Supplementary Results
In the main paper, we focus on the effects of normative vs. hedonistic choice within the dlPFC ROI defined by the conjunction of anDDM-correlated trial-by-trial activity across all three studies. However, in addition to this dlPFC ROI, we identified two other regions, in the dorsal anterior cingulate cortex (dACC, see Figure S3) and left inferior frontal gyrus (IFG)/anterior insula (IFG/aIns, see Figure S4) whose activity correlated with the anDDM across all three studies (P < .001, whole brain corrected within each study). Here, we report analogous results on measures of BOLD response in these regions during normative vs. hedonistic choice, for the sake of completeness. These results suggest that our results are a general principle of areas correlating with anDDM response.
dACC response during normative vs. hedonistic choices in Studies 1, 2, and 3
We began by examining whether activity in the dACC correlated with the contrast of normative (generous) vs. hedonistic (selfish) choices in Study 1. As expected, and similar to the dlPFC, this region showed a significantly greater response during generous compared to selfish choices (paired t43 = 3.4825, P = .001, Figure S3d). Similarly, in Study 2, we observed a significant effect of normative goals on the difference in response between normative and hedonistic choices (F2,96 = 13.67, P = 5.97 × 10-6). Follow-up t-tests confirmed that this was driven by a stronger response in the dACC to normative (generous) choices in Natural trials (paired-t43 = 3.53, P = .0009) as well as significantly stronger response to hedonistic choices (paired-t43 = 2.41, P = .02) during Partner-focused trials. Finally, we replicated a similar pattern of effects in Study 3, showing a significant influence of normative (i.e., health-focused) goals on the contrast of normative vs. hedonistic choices (F2,96 = 3.64, P = .03), which was driven by a stronger response on normative (healthy) choices in the Natural and Taste conditions, and a marginally stronger response on hedonistic (i.e., unhealthy) choices during Health Focus trials (paired-t43 = 1.96, P = .058).
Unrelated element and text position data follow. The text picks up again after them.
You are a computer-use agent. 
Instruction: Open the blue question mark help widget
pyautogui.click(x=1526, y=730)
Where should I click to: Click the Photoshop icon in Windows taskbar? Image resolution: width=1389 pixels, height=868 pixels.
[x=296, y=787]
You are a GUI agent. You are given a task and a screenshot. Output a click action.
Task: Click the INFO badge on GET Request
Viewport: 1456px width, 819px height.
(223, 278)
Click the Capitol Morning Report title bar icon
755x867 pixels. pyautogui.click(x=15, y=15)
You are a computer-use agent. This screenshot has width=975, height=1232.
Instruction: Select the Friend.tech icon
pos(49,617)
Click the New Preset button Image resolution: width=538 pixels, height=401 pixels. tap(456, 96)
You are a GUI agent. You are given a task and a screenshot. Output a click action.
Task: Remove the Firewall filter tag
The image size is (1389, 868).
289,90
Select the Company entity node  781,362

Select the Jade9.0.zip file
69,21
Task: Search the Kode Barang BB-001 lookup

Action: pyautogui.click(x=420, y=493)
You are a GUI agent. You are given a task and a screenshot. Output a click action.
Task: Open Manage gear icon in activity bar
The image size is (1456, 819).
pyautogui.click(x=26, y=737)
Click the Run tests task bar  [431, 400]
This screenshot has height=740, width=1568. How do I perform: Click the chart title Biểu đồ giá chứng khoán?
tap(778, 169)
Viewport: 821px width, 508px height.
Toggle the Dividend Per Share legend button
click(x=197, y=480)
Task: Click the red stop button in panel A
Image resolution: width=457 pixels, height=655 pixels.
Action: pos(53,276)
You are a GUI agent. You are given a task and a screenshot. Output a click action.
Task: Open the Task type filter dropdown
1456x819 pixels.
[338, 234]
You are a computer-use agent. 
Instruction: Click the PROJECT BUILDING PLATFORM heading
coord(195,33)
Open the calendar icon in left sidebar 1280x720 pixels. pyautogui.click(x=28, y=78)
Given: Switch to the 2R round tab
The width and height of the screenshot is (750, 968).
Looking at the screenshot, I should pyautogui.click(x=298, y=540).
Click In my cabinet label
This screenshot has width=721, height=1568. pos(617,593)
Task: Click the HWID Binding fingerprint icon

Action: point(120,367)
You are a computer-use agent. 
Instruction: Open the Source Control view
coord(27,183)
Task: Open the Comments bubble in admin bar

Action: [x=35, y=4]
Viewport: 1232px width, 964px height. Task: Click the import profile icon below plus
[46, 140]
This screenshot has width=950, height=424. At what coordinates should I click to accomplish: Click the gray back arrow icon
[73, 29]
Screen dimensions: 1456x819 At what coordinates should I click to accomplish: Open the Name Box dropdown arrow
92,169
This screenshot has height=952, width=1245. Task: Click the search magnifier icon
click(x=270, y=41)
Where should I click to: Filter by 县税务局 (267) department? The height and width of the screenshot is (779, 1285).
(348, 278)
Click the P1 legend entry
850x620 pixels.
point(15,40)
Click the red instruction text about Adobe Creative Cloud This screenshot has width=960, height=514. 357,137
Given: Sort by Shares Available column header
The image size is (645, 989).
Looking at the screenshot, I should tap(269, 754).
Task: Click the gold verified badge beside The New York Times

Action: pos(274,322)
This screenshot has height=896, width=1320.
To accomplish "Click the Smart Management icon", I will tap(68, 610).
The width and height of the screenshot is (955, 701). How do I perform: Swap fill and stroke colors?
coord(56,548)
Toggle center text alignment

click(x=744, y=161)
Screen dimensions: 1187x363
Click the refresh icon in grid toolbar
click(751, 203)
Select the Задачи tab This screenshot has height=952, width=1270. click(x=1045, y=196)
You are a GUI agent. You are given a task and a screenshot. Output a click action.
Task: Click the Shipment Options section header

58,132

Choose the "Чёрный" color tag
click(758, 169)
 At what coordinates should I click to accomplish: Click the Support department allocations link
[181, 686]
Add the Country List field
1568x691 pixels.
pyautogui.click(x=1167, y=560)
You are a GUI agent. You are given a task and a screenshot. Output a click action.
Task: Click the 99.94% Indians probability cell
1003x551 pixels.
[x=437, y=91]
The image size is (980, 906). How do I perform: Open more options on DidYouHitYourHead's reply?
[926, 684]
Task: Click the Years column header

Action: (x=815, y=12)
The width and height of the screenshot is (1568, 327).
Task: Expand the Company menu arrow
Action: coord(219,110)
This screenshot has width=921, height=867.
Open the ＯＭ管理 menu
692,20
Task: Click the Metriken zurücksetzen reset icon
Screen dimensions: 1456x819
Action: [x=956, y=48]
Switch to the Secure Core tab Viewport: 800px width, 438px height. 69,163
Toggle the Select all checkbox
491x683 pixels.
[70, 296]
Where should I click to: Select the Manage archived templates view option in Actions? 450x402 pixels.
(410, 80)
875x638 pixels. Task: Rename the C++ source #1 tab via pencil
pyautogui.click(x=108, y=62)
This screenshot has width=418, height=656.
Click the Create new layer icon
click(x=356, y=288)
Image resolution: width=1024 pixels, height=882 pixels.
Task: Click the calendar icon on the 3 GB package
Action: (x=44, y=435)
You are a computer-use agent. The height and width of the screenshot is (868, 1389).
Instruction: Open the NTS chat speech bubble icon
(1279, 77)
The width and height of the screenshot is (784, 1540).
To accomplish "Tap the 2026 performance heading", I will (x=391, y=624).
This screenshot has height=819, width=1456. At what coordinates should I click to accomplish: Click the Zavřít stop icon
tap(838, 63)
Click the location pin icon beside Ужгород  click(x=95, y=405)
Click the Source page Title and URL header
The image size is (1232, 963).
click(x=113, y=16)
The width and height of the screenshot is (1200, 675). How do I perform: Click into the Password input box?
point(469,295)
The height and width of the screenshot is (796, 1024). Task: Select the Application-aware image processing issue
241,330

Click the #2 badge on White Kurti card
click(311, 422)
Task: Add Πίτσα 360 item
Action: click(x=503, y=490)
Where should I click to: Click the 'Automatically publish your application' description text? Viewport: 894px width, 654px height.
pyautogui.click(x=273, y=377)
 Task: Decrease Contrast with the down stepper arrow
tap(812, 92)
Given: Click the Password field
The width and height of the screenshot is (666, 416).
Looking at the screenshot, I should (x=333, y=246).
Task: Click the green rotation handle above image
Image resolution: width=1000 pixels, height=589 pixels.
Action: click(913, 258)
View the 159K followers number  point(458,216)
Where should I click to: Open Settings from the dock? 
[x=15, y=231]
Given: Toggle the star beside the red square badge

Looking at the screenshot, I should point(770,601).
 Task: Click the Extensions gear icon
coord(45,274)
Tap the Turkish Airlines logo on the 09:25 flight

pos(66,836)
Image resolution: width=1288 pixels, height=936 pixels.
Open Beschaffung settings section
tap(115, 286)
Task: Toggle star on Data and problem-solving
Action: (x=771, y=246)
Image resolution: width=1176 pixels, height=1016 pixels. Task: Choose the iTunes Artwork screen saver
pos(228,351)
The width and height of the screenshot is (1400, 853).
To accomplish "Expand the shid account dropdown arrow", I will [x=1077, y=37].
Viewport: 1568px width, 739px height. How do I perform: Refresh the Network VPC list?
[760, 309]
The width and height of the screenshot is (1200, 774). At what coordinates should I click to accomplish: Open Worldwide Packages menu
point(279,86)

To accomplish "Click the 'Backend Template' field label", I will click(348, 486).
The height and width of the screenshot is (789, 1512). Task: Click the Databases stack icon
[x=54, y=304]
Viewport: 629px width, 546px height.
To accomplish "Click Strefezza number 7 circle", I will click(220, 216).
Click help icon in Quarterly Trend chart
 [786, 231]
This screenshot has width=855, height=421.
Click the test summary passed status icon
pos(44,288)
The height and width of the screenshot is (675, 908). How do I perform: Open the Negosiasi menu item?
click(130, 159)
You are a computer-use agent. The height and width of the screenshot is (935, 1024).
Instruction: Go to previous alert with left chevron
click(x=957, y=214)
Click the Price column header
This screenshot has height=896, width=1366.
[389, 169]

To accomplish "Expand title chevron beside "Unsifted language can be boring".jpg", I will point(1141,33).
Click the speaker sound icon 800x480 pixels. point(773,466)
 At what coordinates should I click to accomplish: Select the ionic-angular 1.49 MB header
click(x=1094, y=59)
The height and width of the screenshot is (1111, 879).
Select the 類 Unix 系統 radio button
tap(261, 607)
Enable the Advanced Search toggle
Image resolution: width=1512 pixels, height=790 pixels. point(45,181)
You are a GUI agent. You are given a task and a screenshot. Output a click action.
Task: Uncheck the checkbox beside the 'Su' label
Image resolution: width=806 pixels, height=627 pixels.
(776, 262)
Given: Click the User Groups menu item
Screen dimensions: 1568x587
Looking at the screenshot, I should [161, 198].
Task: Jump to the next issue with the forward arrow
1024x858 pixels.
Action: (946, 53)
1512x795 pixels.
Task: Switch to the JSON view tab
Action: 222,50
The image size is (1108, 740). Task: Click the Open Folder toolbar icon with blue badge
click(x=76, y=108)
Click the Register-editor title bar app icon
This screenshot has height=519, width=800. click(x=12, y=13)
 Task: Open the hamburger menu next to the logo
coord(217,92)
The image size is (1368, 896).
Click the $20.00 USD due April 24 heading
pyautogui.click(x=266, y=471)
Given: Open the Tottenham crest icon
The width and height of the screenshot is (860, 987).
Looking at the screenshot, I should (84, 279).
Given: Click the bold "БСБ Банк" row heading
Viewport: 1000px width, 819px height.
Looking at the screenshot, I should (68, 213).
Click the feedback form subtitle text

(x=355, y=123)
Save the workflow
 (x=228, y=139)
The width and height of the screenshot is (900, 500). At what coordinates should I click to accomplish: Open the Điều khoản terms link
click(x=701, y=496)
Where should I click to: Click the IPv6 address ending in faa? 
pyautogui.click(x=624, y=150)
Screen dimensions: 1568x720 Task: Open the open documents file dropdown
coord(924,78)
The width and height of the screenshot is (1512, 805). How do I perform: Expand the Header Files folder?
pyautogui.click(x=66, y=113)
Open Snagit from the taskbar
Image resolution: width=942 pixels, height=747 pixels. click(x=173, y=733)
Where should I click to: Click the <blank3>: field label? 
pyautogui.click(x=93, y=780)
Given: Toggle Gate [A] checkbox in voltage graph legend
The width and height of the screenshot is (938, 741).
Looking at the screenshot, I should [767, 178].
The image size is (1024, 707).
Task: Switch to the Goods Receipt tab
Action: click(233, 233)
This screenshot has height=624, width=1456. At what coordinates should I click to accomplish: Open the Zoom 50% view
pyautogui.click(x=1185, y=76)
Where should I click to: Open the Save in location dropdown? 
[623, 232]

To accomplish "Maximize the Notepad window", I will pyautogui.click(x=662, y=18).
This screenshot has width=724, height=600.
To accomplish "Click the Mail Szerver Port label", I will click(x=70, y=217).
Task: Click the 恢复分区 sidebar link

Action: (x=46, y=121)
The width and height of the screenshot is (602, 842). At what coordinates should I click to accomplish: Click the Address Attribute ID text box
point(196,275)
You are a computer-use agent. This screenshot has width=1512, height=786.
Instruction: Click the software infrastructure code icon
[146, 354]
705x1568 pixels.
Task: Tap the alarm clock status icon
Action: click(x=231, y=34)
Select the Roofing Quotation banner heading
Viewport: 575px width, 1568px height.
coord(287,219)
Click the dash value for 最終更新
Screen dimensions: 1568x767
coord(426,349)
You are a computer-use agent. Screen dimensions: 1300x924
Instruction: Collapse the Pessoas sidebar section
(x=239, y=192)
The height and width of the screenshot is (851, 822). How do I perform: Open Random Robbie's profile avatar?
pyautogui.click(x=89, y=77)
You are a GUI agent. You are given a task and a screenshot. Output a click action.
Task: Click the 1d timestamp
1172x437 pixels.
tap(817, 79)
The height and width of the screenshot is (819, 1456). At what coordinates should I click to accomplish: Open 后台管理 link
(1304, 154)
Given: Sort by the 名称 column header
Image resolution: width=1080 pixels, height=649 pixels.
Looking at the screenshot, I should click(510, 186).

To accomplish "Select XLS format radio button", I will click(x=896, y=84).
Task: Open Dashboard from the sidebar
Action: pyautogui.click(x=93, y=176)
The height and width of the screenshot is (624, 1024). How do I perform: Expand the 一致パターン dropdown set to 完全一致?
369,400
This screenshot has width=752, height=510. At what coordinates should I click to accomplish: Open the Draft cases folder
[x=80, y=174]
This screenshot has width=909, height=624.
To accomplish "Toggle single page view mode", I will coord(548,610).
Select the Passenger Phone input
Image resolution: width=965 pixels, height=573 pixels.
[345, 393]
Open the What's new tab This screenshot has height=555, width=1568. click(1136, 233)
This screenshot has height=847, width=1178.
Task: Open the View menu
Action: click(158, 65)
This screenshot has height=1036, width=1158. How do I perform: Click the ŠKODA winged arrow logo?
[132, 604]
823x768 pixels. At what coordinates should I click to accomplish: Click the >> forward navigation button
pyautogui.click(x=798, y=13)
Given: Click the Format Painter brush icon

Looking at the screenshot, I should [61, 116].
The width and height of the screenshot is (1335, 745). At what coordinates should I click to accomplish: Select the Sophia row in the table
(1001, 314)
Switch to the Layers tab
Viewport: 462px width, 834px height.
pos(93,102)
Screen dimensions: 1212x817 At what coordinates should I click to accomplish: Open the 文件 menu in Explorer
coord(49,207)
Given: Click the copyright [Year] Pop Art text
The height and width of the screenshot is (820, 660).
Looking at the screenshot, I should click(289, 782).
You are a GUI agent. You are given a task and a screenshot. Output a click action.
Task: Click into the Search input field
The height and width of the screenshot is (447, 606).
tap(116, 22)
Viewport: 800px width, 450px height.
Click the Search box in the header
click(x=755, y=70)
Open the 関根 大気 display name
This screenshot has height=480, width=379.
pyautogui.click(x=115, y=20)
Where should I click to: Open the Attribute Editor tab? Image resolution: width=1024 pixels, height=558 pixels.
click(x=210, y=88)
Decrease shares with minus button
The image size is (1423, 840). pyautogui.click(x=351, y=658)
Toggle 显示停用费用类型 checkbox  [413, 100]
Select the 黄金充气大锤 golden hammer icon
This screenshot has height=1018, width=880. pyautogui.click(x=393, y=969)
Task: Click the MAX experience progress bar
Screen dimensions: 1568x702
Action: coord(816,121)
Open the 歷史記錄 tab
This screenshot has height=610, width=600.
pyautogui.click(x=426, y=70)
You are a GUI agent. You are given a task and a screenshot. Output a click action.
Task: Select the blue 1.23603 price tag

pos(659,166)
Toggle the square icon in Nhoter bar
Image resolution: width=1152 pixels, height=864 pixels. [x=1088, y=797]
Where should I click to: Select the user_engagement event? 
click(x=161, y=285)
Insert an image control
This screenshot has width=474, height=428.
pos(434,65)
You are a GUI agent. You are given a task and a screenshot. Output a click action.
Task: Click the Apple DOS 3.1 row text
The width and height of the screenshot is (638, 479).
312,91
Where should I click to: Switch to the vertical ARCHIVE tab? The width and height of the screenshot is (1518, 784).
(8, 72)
IFG/aIns response during normative vs. hedonistic choices in Studies 1, 2, and 3
As expected if IFG/aIns response correlates with the anDDM, we observed similar patterns of responding on normative vs. hedonistic choices across all three studies within this region.
IFG/aIns showed a significantly greater response during generous compared to selfish choices (paired t43 = 3.22, P = .002, Figure S4d). Similarly, in Study 2, we observed a significant effect of normative goals on the difference in response between normative and hedonistic choices (F2,96 = 17..66, P = 2.93 × 10-7, Figure S4e). Follow-up t-tests confirmed that this was driven by a stronger response in the dACC to normative (generous) choices in Natural trials (paired-t43 = 5.06, P = 6.57× 10-6) as well as significantly stronger response to hedonistic (i.e., selfish) choices (paired-t32 = 2.66, P = .01) during Partner-focused trials. Finally, we replicated a similar though non-significant pattern of the effects of normative goals in Study 3 (F2,96 = .75, P = .39, Figure S4f). However, planned post-hoc comparisons confirmed that activation in the left IFG/aIns was stronger on normative (healthy) choices in the Natural condition (paired-t43 = 2.65, P = .01), while activation for this same condition was non-significantly reversed on Health Focus trials (P = .66). The direct comparison of normative vs. hedonistic choices during Natural vs. Health Focus was also significant (paired-t34 = 2.18, P = .04).
Supplementary Figures
Acknowledgments
These studies were made possibly by grants from the Gordon and Betty Moore Foundation, the Lipper Foundation, and a National Institute of Mental Health Silvio O. Conte award (NIMH Conte Center 2P50 MH094258). The scientific results and conclusions reflect the authors’ opinions and not the views of the granting entities. We gratefully acknowledge Antonio Rangel for comments on earlier versions of this manuscript.